You most likely bench press once a week as part of your workout routine (and maybe even multiple times a week). Because of its reputation as a surefire method for building big chest muscle, the exercise is a workout staple. The barbell bench press is also one of the big three exercises around which powerlifters base their entire existence, with the goal of piling ever more plates onto the bar for the highest total weight they can manage.
However, because of these two aspects of the bench press, there are different approaches to the lift, both in terms of training philosophy and technique, in order to achieve the goal at hand—and if you want to make the most of your time and effort under the barbell, you should make sure you're targeting one or the other.
First, it's critical to understand the distinction between the two approaches.
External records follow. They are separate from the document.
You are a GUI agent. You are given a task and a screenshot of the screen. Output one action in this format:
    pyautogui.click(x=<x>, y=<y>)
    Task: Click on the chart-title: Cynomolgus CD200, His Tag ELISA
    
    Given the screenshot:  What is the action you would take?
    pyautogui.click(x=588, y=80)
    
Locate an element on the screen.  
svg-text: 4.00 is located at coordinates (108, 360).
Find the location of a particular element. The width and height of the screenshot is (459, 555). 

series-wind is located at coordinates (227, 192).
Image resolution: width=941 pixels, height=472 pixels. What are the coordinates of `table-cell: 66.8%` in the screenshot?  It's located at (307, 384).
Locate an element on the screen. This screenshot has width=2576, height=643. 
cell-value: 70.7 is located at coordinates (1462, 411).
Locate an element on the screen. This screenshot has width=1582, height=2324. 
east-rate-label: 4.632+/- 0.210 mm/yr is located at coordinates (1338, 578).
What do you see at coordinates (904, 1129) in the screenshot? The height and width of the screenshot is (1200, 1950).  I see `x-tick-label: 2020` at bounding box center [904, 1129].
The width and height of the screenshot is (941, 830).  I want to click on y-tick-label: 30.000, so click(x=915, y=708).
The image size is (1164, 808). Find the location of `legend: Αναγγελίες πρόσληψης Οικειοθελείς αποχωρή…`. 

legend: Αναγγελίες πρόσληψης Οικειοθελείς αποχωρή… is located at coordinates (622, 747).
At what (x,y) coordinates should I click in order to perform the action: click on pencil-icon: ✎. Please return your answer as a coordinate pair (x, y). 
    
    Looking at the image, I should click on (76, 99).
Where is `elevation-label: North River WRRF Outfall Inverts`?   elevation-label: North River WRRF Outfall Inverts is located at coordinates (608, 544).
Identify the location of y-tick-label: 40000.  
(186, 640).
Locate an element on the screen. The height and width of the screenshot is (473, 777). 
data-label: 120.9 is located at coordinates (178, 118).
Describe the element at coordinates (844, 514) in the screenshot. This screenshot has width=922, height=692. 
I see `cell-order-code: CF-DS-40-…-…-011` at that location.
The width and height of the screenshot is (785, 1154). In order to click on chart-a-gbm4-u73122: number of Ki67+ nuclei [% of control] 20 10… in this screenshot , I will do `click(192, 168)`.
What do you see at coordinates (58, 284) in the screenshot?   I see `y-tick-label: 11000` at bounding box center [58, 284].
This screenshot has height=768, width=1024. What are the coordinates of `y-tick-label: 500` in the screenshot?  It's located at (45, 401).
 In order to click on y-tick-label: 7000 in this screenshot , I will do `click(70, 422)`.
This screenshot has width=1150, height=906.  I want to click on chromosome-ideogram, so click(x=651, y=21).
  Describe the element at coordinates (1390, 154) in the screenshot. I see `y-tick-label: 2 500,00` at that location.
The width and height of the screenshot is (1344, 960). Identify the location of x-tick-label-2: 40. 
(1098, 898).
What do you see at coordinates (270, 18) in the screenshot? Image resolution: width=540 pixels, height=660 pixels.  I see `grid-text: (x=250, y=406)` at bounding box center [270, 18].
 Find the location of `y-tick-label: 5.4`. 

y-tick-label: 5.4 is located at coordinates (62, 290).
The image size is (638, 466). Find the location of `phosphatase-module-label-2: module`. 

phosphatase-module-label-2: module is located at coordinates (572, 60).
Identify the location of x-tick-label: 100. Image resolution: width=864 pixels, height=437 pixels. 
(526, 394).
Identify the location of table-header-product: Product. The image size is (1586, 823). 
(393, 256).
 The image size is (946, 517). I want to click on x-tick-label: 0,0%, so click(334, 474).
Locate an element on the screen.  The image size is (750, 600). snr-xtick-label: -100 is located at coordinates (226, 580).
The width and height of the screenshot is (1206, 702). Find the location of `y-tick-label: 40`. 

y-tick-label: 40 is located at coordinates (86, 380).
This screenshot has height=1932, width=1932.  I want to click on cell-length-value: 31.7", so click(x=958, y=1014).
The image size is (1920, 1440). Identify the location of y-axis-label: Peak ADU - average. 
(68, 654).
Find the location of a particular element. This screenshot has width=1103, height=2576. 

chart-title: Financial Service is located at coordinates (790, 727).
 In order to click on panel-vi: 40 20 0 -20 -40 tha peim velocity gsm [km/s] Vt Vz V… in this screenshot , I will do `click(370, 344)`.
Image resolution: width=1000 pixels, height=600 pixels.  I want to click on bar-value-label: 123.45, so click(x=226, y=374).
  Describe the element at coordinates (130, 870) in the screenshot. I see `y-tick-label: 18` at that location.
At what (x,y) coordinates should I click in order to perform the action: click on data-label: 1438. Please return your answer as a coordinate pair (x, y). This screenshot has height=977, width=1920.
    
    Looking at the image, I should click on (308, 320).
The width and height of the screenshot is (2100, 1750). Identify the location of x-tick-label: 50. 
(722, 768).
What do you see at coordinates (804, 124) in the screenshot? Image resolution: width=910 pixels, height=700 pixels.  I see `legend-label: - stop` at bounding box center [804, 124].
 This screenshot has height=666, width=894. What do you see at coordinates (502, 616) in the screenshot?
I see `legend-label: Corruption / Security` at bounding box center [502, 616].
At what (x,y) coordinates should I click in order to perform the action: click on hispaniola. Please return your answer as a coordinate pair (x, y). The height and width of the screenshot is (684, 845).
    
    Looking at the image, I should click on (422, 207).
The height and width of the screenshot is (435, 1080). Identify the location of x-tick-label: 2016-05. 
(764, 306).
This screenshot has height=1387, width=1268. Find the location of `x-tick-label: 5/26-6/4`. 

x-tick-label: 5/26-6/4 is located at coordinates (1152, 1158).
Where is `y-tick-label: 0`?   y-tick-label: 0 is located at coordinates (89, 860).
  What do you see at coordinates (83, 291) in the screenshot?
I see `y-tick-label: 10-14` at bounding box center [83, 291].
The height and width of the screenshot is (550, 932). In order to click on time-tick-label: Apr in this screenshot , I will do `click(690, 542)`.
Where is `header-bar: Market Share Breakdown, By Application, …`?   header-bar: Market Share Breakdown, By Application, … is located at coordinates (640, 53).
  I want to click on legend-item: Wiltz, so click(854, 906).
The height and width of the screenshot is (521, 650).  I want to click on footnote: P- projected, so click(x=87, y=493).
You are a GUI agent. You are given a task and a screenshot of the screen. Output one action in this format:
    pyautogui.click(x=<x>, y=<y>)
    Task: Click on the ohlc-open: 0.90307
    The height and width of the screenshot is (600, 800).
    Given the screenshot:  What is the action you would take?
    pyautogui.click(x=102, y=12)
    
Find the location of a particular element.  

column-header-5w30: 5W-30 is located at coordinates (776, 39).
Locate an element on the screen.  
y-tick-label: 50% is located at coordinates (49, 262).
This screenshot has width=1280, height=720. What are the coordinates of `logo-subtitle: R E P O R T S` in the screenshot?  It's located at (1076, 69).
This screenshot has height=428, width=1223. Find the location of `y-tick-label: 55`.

Consider them to be bodybuilder and powerlifter styles (to build muscle) (to push the most amount of weight possible).
Bench Press for Body Building
- Activate your core
- Maintain a slight thoracic spine arch.
- The goal is to spend as much time as possible under tension, making your chest work as hard as possible.
Bench Press for Power Lifting
- Arch your back as much as possible while keeping your buttocks on the pad.
- The purpose of this position is to help change the bar's angle to a decline and shorten the distance the bar must travel, making it easier to move heavier loads.
How to Choose the Right Bench Press for You
The question now is, what is most important to you? What are your body building objectives?
If you want to build big muscles but don't care about your gym stats, try the bodybuilder-style bench press. There will be plenty of chest stimulation (and eventually, you might find you prefer swapping the barbell for other options that allow you to home in on the muscles to accentuate growth and shape). This will be the best option for the majority of people.
It's fine if your ultimate goal is brute strength. There are few things more satisfying than adding a new plate to the bar and crushing a rep. Focus on progressively adding more weight by training smart with a program that allows you to scale up safely.